Now, plug $x = 1/2$ into our equation:
$1/2 = A(2(1/2) - 1) + B(4(1/2) - 3)$
$1/2 = A(1 - 1) + B(2 - 3)$
$1/2 = A(0) + B(-1)$
$1/2 = -B$
This means $B = -1/2$. We found B!

* **To find A:** Now, let's make $(4x - 3)$ equal to zero. This happens when $4x = 3$, so $x = 3/4$.
Plug $x = 3/4$ into our equation:
$3/4 = A(2(3/4) - 1) + B(4(3/4) - 3)$
$3/4 = A(3/2 - 1) + B(3 - 3)$
$3/4 = A(1/2) + B(0)$
$3/4 = A/2$
To get A by itself, we multiply both sides by 2: $A = 2 \times (3/4) = 3/2$. We found A!

**Step 5: Write down the final partial fraction decomposition.**
Now that we have A and B, we just put them back into our setup from Step 2:
$\frac{3/2}{4x - 3} + \frac{-1/2}{2x - 1}$
We can make it look a little neater by moving the "divided by 2" part to the denominator:
$\frac{3}{2(4x - 3)} - \frac{1}{2(2x - 1)}$
And that's our answer!

Alternative answer

Answer:
$$ \frac{3}{2(4x - 3)} - \frac{1}{2(2x - 1)} $$

Explain
This is a question about taking a big fraction and breaking it into smaller, simpler fractions. It's like taking a big LEGO structure apart into its basic bricks! . The solving step is:

First, I looked at the bottom part of the fraction, $8x^2 - 10x + 3$. To break the big fraction apart, I first needed to break this bottom part into its simpler multiplication pieces. I figured out that $8x^2 - 10x + 3$ can be factored into $(4x - 3)(2x - 1)$. This is like finding the prime factors of a number!

So, our big fraction now looks like $\frac{x}{(4x - 3)(2x - 1)}$.

Next, I imagined that this big fraction came from adding two smaller fractions. Since the bottom parts are $(4x - 3)$ and $(2x - 1)$, the smaller fractions must look like $\frac{A}{4x - 3} + \frac{B}{2x - 1}$, where A and B are just numbers we need to figure out.

So, I wrote:
$\frac{x}{(4x - 3)(2x - 1)} = \frac{A}{4x - 3} + \frac{B}{2x - 1}$

To figure out A and B, I made both sides of the equation have the same bottom part. I multiplied A by $(2x - 1)$ and B by $(4x - 3)$:
$x = A(2x - 1) + B(4x - 3)$

Now, for the fun part – finding A and B! I thought, "What if I pick a value for x that makes one of the parenthesized terms zero?"
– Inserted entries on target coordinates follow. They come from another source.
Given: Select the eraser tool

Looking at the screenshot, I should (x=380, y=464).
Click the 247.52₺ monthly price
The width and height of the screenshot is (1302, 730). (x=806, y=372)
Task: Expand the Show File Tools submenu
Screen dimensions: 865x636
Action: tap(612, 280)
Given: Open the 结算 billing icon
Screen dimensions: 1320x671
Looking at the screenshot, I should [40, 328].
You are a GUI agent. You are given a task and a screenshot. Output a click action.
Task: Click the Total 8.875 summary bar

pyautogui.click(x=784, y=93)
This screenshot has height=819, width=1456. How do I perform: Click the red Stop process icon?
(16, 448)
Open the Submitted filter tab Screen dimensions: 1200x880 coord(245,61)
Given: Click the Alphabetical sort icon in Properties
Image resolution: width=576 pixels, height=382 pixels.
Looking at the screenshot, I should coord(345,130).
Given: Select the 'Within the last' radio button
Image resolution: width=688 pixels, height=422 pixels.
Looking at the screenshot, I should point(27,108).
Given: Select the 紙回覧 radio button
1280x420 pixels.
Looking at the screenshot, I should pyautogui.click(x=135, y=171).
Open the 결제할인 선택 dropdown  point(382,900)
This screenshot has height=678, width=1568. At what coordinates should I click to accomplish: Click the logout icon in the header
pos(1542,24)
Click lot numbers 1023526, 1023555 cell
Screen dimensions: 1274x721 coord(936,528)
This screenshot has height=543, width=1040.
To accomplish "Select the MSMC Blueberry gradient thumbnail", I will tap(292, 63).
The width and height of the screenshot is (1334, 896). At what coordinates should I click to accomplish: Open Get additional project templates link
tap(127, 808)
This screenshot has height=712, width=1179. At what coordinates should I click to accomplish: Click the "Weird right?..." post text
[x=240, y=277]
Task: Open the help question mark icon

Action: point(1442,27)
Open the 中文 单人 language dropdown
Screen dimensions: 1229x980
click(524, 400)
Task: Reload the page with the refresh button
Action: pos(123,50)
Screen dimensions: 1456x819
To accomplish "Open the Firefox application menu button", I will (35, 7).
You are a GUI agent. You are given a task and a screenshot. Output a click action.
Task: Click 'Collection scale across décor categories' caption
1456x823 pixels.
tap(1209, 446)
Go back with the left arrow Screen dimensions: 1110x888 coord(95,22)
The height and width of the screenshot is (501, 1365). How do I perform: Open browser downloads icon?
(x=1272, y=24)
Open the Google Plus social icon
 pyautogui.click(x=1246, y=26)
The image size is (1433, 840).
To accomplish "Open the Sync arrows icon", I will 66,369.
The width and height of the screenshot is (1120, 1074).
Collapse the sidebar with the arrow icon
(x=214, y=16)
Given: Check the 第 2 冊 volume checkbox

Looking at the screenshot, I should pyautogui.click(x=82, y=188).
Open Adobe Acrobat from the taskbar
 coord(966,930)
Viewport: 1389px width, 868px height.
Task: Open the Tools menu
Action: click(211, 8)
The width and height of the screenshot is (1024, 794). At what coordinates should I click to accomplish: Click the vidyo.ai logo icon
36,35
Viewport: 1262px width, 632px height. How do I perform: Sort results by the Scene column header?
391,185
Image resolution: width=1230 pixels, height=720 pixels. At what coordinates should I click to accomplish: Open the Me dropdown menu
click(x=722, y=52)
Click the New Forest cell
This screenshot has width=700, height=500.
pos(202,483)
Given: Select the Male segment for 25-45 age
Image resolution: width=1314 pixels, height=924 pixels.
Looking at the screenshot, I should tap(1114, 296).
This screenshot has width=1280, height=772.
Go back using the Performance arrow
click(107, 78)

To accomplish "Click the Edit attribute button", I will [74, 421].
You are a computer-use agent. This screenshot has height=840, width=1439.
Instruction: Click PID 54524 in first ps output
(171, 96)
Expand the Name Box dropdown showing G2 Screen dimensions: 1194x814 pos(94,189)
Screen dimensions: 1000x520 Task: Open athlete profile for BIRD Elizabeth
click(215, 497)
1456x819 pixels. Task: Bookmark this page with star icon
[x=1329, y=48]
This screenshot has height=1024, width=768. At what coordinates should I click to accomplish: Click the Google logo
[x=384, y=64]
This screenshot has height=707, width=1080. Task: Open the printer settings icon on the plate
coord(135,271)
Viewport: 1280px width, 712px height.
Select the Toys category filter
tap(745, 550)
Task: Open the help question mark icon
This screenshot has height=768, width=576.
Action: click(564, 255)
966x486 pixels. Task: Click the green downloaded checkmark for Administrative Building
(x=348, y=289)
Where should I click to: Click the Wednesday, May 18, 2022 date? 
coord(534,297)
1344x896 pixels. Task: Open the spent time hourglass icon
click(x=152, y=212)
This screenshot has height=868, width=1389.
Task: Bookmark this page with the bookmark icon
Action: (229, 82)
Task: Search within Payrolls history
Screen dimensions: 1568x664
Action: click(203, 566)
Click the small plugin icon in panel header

1. If I let $2x - 1 = 0$, that means $x = 1/2$. Let's plug $x=1/2$ into the equation:
$1/2 = A(2(1/2) - 1) + B(4(1/2) - 3)$
$1/2 = A(1 - 1) + B(2 - 3)$
$1/2 = A(0) + B(-1)$
$1/2 = -B$
So, $B = -1/2$. Cool, found B!

2. Now, what if I let $4x - 3 = 0$? That means $x = 3/4$. Let's plug $x=3/4$ into the equation:
$3/4 = A(2(3/4) - 1) + B(4(3/4) - 3)$
$3/4 = A(3/2 - 1) + B(3 - 3)$
$3/4 = A(1/2) + B(0)$
$3/4 = A(1/2)$
To find A, I just need to multiply $3/4$ by 2 (the reciprocal of $1/2$):
$A = (3/4) \times 2 = 3/2$. Awesome, found A!

Finally, I put A and B back into our two smaller fractions:
$\frac{3/2}{4x - 3} + \frac{-1/2}{2x - 1}$

To make it look super neat, I moved the '2' from the $3/2$ and $-1/2$ down to the denominator:
$\frac{3}{2(4x - 3)} - \frac{1}{2(2x - 1)}$

And that's it! We broke the big fraction into two simpler ones.